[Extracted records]
┌────────

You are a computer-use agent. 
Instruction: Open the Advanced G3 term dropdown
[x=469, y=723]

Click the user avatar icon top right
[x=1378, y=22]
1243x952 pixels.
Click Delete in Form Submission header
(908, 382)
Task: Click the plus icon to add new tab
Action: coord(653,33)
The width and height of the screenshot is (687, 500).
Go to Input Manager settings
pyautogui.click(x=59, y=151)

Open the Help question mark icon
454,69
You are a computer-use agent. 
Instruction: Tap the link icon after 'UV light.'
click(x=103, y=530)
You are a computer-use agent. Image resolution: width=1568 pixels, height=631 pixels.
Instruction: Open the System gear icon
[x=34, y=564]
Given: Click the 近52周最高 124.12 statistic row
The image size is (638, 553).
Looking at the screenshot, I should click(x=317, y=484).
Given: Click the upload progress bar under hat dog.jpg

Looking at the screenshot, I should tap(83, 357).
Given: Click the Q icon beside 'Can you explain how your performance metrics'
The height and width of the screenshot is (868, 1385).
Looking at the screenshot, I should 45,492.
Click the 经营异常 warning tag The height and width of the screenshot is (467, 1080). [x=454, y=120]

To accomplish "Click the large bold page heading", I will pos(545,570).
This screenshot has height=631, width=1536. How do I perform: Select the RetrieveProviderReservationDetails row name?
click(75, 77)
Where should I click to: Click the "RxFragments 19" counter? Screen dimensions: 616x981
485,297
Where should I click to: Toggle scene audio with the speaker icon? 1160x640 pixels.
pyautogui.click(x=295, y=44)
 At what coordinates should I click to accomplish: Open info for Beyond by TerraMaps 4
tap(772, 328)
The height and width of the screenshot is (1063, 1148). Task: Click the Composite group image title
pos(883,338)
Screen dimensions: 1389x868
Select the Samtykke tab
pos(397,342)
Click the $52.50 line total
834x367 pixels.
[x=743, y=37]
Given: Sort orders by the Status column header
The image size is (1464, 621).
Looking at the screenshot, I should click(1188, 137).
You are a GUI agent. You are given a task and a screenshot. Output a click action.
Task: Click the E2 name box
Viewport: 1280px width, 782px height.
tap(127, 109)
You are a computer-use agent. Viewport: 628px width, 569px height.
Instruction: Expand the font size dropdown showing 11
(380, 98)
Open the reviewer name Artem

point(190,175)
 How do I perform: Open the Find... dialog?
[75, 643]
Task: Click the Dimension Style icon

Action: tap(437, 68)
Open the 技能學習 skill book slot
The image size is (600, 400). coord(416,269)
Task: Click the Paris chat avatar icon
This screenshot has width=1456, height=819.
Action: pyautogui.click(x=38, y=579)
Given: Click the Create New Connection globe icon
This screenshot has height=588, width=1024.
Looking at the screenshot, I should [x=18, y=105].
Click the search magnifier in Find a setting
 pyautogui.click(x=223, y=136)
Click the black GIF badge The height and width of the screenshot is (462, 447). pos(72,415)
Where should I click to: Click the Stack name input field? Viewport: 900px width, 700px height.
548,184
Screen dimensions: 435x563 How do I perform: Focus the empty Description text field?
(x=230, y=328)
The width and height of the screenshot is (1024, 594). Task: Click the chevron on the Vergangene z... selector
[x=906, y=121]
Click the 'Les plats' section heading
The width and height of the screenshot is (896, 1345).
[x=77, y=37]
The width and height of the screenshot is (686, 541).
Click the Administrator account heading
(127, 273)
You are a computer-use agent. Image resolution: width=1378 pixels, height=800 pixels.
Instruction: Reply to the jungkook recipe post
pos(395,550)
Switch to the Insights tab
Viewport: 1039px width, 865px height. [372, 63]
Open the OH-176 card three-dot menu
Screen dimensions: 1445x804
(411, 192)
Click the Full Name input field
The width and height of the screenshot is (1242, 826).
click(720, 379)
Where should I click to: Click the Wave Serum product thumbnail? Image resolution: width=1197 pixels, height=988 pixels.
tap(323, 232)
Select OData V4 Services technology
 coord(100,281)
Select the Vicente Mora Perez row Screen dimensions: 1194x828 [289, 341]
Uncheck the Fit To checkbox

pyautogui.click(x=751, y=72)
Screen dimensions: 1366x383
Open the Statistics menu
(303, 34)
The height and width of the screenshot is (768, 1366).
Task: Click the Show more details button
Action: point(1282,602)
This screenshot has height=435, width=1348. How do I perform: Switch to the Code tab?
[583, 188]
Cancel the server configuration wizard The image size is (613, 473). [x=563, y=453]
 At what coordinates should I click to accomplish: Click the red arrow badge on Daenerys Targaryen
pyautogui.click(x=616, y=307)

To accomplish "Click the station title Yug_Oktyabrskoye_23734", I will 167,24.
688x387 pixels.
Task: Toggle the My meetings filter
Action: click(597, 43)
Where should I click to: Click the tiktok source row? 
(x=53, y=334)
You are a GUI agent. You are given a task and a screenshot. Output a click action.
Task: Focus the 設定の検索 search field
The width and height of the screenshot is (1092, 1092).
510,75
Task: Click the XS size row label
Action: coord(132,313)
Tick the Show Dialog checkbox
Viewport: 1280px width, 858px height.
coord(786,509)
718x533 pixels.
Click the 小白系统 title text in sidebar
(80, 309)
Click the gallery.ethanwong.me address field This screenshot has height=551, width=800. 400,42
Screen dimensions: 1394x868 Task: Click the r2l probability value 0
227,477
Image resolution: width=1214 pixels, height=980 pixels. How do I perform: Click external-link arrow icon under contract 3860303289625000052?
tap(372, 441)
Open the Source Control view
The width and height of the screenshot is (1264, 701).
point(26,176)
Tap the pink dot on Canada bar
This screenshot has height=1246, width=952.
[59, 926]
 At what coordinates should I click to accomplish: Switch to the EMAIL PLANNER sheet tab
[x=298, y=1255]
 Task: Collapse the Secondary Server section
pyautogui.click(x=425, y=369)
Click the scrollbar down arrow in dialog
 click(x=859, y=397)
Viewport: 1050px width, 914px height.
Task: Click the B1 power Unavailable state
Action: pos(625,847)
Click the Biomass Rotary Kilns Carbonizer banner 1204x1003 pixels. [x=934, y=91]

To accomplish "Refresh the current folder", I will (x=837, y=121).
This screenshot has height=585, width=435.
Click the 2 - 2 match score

└────────

WORK TASK
From the records above, extract each line exactly as shown.

EXPECTED ANSWER
You are a computer-use agent. 
Instruction: Open the Advanced G3 term dropdown
[x=469, y=723]

Click the user avatar icon top right
[x=1378, y=22]
1243x952 pixels.
Click Delete in Form Submission header
(908, 382)
Task: Click the plus icon to add new tab
Action: coord(653,33)
The width and height of the screenshot is (687, 500).
Go to Input Manager settings
pyautogui.click(x=59, y=151)

Open the Help question mark icon
454,69
You are a computer-use agent. 
Instruction: Tap the link icon after 'UV light.'
click(x=103, y=530)
You are a computer-use agent. Image resolution: width=1568 pixels, height=631 pixels.
Instruction: Open the System gear icon
[x=34, y=564]
Given: Click the 近52周最高 124.12 statistic row
The image size is (638, 553).
Looking at the screenshot, I should click(x=317, y=484).
Given: Click the upload progress bar under hat dog.jpg

Looking at the screenshot, I should tap(83, 357).
Given: Click the Q icon beside 'Can you explain how your performance metrics'
The height and width of the screenshot is (868, 1385).
Looking at the screenshot, I should 45,492.
Click the 经营异常 warning tag The height and width of the screenshot is (467, 1080). [x=454, y=120]

To accomplish "Click the large bold page heading", I will pos(545,570).
This screenshot has height=631, width=1536. How do I perform: Select the RetrieveProviderReservationDetails row name?
click(75, 77)
Where should I click to: Click the "RxFragments 19" counter? Screen dimensions: 616x981
485,297
Where should I click to: Toggle scene audio with the speaker icon? 1160x640 pixels.
pyautogui.click(x=295, y=44)
 At what coordinates should I click to accomplish: Open info for Beyond by TerraMaps 4
tap(772, 328)
The height and width of the screenshot is (1063, 1148). Task: Click the Composite group image title
pos(883,338)
Screen dimensions: 1389x868
Select the Samtykke tab
pos(397,342)
Click the $52.50 line total
834x367 pixels.
[x=743, y=37]
Given: Sort orders by the Status column header
The image size is (1464, 621).
Looking at the screenshot, I should click(1188, 137).
You are a GUI agent. You are given a task and a screenshot. Output a click action.
Task: Click the E2 name box
Viewport: 1280px width, 782px height.
tap(127, 109)
You are a computer-use agent. Viewport: 628px width, 569px height.
Instruction: Expand the font size dropdown showing 11
(380, 98)
Open the reviewer name Artem

point(190,175)
 How do I perform: Open the Find... dialog?
[75, 643]
Task: Click the Dimension Style icon

Action: tap(437, 68)
Open the 技能學習 skill book slot
The image size is (600, 400). coord(416,269)
Task: Click the Paris chat avatar icon
This screenshot has width=1456, height=819.
Action: pyautogui.click(x=38, y=579)
Given: Click the Create New Connection globe icon
This screenshot has height=588, width=1024.
Looking at the screenshot, I should [x=18, y=105].
Click the search magnifier in Find a setting
 pyautogui.click(x=223, y=136)
Click the black GIF badge The height and width of the screenshot is (462, 447). pos(72,415)
Where should I click to: Click the Stack name input field? Viewport: 900px width, 700px height.
548,184
Screen dimensions: 435x563 How do I perform: Focus the empty Description text field?
(x=230, y=328)
The width and height of the screenshot is (1024, 594). Task: Click the chevron on the Vergangene z... selector
[x=906, y=121]
Click the 'Les plats' section heading
The width and height of the screenshot is (896, 1345).
[x=77, y=37]
The width and height of the screenshot is (686, 541).
Click the Administrator account heading
(127, 273)
You are a computer-use agent. Image resolution: width=1378 pixels, height=800 pixels.
Instruction: Reply to the jungkook recipe post
pos(395,550)
Switch to the Insights tab
Viewport: 1039px width, 865px height. [372, 63]
Open the OH-176 card three-dot menu
Screen dimensions: 1445x804
(411, 192)
Click the Full Name input field
The width and height of the screenshot is (1242, 826).
click(720, 379)
Where should I click to: Click the Wave Serum product thumbnail? Image resolution: width=1197 pixels, height=988 pixels.
tap(323, 232)
Select OData V4 Services technology
 coord(100,281)
Select the Vicente Mora Perez row Screen dimensions: 1194x828 [289, 341]
Uncheck the Fit To checkbox

pyautogui.click(x=751, y=72)
Screen dimensions: 1366x383
Open the Statistics menu
(303, 34)
The height and width of the screenshot is (768, 1366).
Task: Click the Show more details button
Action: point(1282,602)
This screenshot has height=435, width=1348. How do I perform: Switch to the Code tab?
[583, 188]
Cancel the server configuration wizard The image size is (613, 473). [x=563, y=453]
 At what coordinates should I click to accomplish: Click the red arrow badge on Daenerys Targaryen
pyautogui.click(x=616, y=307)

To accomplish "Click the station title Yug_Oktyabrskoye_23734", I will 167,24.
688x387 pixels.
Task: Toggle the My meetings filter
Action: click(597, 43)
Where should I click to: Click the tiktok source row? 
(x=53, y=334)
You are a GUI agent. You are given a task and a screenshot. Output a click action.
Task: Focus the 設定の検索 search field
The width and height of the screenshot is (1092, 1092).
510,75
Task: Click the XS size row label
Action: coord(132,313)
Tick the Show Dialog checkbox
Viewport: 1280px width, 858px height.
coord(786,509)
718x533 pixels.
Click the 小白系统 title text in sidebar
(80, 309)
Click the gallery.ethanwong.me address field This screenshot has height=551, width=800. 400,42
Screen dimensions: 1394x868 Task: Click the r2l probability value 0
227,477
Image resolution: width=1214 pixels, height=980 pixels. How do I perform: Click external-link arrow icon under contract 3860303289625000052?
tap(372, 441)
Open the Source Control view
The width and height of the screenshot is (1264, 701).
point(26,176)
Tap the pink dot on Canada bar
This screenshot has height=1246, width=952.
[59, 926]
 At what coordinates should I click to accomplish: Switch to the EMAIL PLANNER sheet tab
[x=298, y=1255]
 Task: Collapse the Secondary Server section
pyautogui.click(x=425, y=369)
Click the scrollbar down arrow in dialog
 click(x=859, y=397)
Viewport: 1050px width, 914px height.
Task: Click the B1 power Unavailable state
Action: pos(625,847)
Click the Biomass Rotary Kilns Carbonizer banner 1204x1003 pixels. [x=934, y=91]

To accomplish "Refresh the current folder", I will (x=837, y=121).
This screenshot has height=585, width=435.
Click the 2 - 2 match score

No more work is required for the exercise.